----- Information provided

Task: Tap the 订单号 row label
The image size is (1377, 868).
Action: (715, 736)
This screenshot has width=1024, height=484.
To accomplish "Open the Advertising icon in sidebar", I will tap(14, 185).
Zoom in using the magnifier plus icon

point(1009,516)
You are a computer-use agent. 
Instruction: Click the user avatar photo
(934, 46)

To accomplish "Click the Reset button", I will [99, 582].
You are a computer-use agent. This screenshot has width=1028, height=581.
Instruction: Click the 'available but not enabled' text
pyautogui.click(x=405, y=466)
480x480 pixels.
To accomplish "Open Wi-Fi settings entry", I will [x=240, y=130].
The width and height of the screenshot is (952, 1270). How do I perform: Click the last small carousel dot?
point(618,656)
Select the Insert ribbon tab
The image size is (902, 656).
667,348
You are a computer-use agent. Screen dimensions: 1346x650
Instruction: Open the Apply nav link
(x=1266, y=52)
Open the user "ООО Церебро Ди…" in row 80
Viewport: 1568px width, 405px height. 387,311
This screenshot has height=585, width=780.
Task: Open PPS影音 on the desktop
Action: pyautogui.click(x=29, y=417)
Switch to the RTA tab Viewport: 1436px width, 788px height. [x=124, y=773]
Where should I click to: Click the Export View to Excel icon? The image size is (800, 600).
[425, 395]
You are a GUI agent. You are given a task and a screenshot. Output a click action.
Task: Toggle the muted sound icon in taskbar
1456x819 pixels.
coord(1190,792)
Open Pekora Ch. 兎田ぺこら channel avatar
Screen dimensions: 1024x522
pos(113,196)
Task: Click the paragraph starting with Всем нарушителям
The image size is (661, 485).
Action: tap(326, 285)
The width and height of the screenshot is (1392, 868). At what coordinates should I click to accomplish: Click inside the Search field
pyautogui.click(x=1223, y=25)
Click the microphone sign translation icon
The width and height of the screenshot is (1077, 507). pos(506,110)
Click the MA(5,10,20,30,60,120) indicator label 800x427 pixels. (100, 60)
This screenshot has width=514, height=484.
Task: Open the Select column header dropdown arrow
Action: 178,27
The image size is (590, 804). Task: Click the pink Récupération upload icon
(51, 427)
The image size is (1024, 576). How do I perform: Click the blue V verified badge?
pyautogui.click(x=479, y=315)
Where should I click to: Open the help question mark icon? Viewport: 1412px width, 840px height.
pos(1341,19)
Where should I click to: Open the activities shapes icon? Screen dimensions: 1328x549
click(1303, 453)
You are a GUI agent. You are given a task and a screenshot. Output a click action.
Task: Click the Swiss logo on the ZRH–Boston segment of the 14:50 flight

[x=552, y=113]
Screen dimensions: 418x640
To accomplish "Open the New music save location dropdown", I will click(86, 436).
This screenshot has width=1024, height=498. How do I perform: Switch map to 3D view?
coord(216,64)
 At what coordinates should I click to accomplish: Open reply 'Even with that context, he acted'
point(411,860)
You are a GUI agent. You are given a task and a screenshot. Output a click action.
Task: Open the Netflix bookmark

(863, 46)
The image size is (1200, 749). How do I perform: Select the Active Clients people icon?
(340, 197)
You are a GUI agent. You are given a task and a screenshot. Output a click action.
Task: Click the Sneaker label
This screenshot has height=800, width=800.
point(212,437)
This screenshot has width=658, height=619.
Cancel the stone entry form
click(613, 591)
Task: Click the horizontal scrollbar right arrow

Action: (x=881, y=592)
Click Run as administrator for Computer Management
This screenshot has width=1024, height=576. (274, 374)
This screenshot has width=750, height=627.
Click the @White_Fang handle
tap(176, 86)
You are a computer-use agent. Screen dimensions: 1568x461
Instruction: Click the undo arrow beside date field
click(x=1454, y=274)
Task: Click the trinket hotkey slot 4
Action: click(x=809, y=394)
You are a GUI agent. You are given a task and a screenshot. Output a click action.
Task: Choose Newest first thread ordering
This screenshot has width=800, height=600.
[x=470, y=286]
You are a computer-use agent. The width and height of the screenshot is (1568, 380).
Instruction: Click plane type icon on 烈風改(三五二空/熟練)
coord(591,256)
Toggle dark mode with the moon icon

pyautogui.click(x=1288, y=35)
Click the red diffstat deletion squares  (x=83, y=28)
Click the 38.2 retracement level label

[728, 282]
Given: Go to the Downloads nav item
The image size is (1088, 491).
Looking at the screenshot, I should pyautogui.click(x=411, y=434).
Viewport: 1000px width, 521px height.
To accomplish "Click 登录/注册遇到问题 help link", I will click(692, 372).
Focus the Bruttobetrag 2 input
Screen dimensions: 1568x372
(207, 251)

----------

**The task:**
The answer must be the line containing "Click Run as" and every line after it through the end of the records, repeated exactly.

**Solution to this task:**
Click Run as administrator for Computer Management
This screenshot has width=1024, height=576. (274, 374)
This screenshot has width=750, height=627.
Click the @White_Fang handle
tap(176, 86)
You are a computer-use agent. Screen dimensions: 1568x461
Instruction: Click the undo arrow beside date field
click(x=1454, y=274)
Task: Click the trinket hotkey slot 4
Action: click(x=809, y=394)
You are a GUI agent. You are given a task and a screenshot. Output a click action.
Task: Choose Newest first thread ordering
This screenshot has width=800, height=600.
[x=470, y=286]
You are a computer-use agent. The width and height of the screenshot is (1568, 380).
Instruction: Click plane type icon on 烈風改(三五二空/熟練)
coord(591,256)
Toggle dark mode with the moon icon

pyautogui.click(x=1288, y=35)
Click the red diffstat deletion squares  (x=83, y=28)
Click the 38.2 retracement level label

[728, 282]
Given: Go to the Downloads nav item
The image size is (1088, 491).
Looking at the screenshot, I should pyautogui.click(x=411, y=434).
Viewport: 1000px width, 521px height.
To accomplish "Click 登录/注册遇到问题 help link", I will click(692, 372).
Focus the Bruttobetrag 2 input
Screen dimensions: 1568x372
(207, 251)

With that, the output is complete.